The dataset preparation began with clarifying the business name and type for each business in the dataset. To select the most descriptive name from the BusinessName and BusinessTradeName fields in the dataset, the BusinessTradeName was used as the business name unless that field was blank, in which case the BusinessName field was used as the business name. Next, business names beginning and ending with round braces (indicating the name of the business is a person’s name) were removed from the dataset. The business type was extracted from the BusinessType field of the dataset. Next, duplicates from the set of business name and type pairs were dropped. These duplicates may exist because of events such as license renewals. Next, items with low-frequency business type labels were dropped from the dataset. Specifically, labels with less than 100 samples were dropped.

The general category “Office” in the dataset was dropped from the dataset as it was not descriptive for the purposes of building a business name classification model and seems to be a catchall. It may not be good practice to do this as there may be sneaky examples in that category, but on we go.
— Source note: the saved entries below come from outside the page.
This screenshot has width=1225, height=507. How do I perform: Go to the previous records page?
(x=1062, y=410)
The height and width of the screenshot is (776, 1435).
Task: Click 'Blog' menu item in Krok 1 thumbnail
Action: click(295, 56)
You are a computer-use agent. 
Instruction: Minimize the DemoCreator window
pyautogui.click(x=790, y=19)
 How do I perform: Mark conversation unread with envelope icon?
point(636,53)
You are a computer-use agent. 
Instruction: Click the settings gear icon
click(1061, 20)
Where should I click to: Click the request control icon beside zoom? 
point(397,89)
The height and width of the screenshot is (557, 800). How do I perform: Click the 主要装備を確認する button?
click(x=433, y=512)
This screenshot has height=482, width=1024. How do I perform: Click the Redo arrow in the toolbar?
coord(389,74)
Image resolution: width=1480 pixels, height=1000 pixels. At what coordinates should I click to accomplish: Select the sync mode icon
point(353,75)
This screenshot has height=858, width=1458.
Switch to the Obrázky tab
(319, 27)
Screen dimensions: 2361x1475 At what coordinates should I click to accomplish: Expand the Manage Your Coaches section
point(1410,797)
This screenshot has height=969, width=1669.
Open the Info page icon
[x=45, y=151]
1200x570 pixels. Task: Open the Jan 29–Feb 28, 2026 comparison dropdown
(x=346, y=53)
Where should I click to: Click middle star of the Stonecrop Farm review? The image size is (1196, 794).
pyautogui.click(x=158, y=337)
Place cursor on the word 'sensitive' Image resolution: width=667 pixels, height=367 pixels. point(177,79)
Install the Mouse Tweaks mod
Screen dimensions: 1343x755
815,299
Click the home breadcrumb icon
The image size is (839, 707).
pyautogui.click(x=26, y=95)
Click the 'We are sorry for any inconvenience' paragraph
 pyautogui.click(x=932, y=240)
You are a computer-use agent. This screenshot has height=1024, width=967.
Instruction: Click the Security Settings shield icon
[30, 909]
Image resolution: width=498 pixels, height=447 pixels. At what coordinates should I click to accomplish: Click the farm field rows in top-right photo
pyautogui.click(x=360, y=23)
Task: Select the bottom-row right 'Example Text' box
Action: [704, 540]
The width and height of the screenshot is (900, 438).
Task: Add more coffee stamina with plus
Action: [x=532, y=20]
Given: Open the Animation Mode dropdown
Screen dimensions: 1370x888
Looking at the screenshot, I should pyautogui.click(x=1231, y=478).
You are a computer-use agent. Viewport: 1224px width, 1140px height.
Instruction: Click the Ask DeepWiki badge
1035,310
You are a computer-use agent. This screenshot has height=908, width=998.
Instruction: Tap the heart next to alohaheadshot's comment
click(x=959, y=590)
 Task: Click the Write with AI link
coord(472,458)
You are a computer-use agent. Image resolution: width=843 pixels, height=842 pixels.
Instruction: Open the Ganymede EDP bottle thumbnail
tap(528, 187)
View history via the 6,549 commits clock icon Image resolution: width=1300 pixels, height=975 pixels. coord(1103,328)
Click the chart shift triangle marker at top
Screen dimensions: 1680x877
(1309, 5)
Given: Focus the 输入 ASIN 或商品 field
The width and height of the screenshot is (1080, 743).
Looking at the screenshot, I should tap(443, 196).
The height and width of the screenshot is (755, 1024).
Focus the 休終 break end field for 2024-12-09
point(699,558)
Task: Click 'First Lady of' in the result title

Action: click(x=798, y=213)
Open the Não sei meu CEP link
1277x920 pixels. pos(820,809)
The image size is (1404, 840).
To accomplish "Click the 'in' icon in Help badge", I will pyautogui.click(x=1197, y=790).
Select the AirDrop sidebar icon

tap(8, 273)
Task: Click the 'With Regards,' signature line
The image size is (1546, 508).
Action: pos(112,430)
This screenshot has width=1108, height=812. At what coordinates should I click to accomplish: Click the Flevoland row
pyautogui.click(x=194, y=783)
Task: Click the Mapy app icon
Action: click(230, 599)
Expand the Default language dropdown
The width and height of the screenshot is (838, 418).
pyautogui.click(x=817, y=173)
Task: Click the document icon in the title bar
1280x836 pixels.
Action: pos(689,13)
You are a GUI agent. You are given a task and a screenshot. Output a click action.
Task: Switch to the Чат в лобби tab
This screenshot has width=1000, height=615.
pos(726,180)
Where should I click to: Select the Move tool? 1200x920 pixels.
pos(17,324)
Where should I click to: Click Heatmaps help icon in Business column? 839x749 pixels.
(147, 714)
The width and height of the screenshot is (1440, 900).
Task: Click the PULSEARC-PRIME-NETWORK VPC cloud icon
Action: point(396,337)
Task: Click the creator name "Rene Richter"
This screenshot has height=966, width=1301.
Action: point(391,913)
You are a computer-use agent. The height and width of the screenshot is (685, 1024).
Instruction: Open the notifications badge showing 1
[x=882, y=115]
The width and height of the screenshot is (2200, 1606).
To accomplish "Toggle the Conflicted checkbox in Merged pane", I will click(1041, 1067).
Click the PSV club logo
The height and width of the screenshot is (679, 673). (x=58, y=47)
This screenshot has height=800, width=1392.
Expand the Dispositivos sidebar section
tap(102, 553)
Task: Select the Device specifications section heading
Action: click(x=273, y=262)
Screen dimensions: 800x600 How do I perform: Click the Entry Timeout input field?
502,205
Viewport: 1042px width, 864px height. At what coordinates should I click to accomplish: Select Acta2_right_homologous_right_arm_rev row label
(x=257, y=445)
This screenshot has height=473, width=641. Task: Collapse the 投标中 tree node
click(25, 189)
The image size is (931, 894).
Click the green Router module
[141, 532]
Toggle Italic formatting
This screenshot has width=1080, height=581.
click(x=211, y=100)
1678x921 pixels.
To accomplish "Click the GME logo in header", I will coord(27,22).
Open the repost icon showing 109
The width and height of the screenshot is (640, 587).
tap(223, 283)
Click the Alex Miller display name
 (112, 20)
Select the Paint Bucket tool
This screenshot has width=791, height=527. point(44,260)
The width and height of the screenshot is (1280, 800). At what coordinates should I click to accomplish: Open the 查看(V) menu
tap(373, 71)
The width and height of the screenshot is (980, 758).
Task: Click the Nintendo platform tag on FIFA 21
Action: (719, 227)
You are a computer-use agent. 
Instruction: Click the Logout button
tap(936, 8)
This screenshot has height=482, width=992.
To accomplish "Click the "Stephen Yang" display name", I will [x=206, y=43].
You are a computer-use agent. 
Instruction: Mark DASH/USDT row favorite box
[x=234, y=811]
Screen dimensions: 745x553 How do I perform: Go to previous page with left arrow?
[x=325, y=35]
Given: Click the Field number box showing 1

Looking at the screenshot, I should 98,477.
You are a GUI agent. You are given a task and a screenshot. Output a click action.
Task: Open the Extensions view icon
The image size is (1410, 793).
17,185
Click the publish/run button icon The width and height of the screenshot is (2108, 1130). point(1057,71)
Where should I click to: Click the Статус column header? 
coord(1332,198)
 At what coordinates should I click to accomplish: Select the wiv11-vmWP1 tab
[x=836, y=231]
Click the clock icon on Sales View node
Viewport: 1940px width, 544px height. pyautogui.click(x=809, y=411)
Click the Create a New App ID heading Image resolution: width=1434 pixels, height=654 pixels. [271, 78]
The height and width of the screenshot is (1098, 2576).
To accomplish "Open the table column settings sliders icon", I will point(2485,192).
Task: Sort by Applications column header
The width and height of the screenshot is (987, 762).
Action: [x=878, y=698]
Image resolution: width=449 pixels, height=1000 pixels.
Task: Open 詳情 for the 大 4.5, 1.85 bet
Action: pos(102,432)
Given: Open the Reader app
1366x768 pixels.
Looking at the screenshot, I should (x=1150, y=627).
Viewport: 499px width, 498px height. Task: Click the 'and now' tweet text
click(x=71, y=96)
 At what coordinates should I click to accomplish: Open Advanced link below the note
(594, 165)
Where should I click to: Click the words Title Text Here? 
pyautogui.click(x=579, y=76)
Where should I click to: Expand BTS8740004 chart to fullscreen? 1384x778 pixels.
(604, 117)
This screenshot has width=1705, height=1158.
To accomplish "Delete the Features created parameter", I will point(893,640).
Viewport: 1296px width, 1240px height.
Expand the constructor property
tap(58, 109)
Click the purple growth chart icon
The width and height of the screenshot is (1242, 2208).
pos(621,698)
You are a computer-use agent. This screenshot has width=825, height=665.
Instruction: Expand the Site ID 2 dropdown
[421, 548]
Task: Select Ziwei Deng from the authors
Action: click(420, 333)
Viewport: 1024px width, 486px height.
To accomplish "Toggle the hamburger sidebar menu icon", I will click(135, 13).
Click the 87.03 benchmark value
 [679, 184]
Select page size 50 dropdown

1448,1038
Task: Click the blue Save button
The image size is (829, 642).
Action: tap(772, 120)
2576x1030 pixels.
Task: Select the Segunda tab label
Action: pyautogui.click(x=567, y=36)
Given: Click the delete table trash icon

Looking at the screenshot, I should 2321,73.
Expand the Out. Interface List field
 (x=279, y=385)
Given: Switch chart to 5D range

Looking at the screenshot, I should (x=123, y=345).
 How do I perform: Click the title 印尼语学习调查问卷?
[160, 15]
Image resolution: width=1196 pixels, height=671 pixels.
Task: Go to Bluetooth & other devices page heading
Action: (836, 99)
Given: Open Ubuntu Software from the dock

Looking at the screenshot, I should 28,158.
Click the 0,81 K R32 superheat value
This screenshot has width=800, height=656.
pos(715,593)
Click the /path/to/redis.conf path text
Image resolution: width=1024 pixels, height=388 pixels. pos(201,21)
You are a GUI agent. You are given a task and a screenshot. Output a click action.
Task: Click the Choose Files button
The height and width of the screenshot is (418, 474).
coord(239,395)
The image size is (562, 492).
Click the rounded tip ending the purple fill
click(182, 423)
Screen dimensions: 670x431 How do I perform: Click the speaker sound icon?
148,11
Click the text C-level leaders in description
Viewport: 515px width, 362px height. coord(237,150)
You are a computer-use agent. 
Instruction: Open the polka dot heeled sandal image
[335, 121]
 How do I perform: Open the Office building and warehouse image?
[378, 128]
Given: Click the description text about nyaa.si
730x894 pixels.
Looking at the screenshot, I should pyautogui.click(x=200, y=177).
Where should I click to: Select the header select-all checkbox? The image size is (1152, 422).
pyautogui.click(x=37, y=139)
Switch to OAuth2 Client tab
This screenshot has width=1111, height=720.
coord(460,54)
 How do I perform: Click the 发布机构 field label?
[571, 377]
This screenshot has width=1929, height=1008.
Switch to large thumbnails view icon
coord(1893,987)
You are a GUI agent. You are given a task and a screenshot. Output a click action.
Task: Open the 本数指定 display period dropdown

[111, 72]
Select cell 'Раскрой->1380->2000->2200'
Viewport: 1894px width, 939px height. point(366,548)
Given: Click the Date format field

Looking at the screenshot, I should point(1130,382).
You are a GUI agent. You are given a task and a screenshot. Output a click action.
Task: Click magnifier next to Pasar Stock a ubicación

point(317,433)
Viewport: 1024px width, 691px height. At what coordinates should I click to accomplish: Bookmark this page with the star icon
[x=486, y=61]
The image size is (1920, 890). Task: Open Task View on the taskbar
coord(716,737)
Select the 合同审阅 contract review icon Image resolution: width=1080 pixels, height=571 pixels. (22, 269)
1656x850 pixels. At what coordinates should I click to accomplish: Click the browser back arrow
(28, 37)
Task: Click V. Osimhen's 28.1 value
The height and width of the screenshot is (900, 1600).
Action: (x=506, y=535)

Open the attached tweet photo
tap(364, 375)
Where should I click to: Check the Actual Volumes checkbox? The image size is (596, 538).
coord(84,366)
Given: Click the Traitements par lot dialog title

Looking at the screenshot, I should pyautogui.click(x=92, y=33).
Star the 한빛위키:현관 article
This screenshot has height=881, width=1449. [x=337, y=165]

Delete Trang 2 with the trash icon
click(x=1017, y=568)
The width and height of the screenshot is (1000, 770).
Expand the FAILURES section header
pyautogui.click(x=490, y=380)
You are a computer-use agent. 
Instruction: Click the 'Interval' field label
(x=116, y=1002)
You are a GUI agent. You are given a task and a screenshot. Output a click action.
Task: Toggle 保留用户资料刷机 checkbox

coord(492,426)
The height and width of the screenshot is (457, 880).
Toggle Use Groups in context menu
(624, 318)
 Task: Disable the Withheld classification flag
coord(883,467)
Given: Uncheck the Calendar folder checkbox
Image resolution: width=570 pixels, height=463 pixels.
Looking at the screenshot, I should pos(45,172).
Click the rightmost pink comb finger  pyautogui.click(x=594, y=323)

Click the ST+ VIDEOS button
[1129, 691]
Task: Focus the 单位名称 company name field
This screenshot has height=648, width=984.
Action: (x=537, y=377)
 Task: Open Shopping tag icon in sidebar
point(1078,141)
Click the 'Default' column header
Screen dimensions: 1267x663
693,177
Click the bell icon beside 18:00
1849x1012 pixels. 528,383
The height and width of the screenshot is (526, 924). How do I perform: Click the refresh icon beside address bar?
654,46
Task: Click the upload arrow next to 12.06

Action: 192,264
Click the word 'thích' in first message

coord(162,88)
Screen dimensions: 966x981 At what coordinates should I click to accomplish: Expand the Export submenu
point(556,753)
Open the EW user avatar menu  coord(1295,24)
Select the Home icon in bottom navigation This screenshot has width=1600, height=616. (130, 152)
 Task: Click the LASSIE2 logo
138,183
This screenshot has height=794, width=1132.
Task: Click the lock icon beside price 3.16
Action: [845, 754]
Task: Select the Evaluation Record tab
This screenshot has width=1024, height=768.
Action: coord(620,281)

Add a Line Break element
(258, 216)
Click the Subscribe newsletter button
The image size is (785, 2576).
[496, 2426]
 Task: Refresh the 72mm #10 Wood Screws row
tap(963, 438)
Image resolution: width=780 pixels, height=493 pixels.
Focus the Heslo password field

Similar categories were merged into broader class labels when the business names within the original categories were deemed too similar to separate. Specifically, several labels from the real-estate sector (Apartment House, Pre-1956 Dwelling, Non-profit Housing, Apartment House Strata, Secondary Suite — Permanent, Multiple Dwelling, Duplex, and One-Family Dwelling) were replaced with the general label Residential/Commercial. The labels Temp Liquor Licence Amendment, Liquor Establishment Standard, Liquor Establishment Extended, Liquor License Application, and Liquor Retail Store were replaced with the more general label Liquor Establishment. Items in the category U-Brew/U-Vin were merged with the Liquor Equipment class label. The three labels Laundry-Coin Operated Services, Laundry Depot, and Laundry (w/equipment) were replaced with the more general label Laundry. The labels Ltd Service Food Establishment, Restaurant Class 1, and Restaurant Class 2 were replaced with the more general label Restaurant. Labels Short-Term Rental, and Motel were combined with the category Hotel. Contractor — Special Trades was combined with the category Contractor. Although not all business and trade schools are private schools, the labels School (Business & Trade) were merged into the category School (Private), as the names were similar in both categories. Finally, The label Artist Live/Work Studio was merged into the category Studio.

Having completed the pre-processing, the 66 business types tracked in the dataset are presented in Table 2 below, along with the number of samples per label.

Table 2: Business types and their sample counts after data pre-processing

I didn’t clean up the code for this project, but I assume it will help you to have a look at some of the code I wrote to make this article. You can click here to see a gist of a lot of the stuff I used to wrangle the dataset, train models, and so forth.

4.1 Biased Model: A Model with Gender and Name Origin Biases

After the pre-processing described above, a FastText supervised learning model was trained on the dataset with a random weight initialization [20]. A hyperparameter search of learning rates and the number of training iterations resulted in the selection of 6 training iterations as the early stopping point, and a learning rate of 0.2 being selected. The embedding dimension width of the model was 100 dimensions, and the window size was set to 5. Model performance is recorded in Table 4 below, along with some spoilers for the next 2 sections.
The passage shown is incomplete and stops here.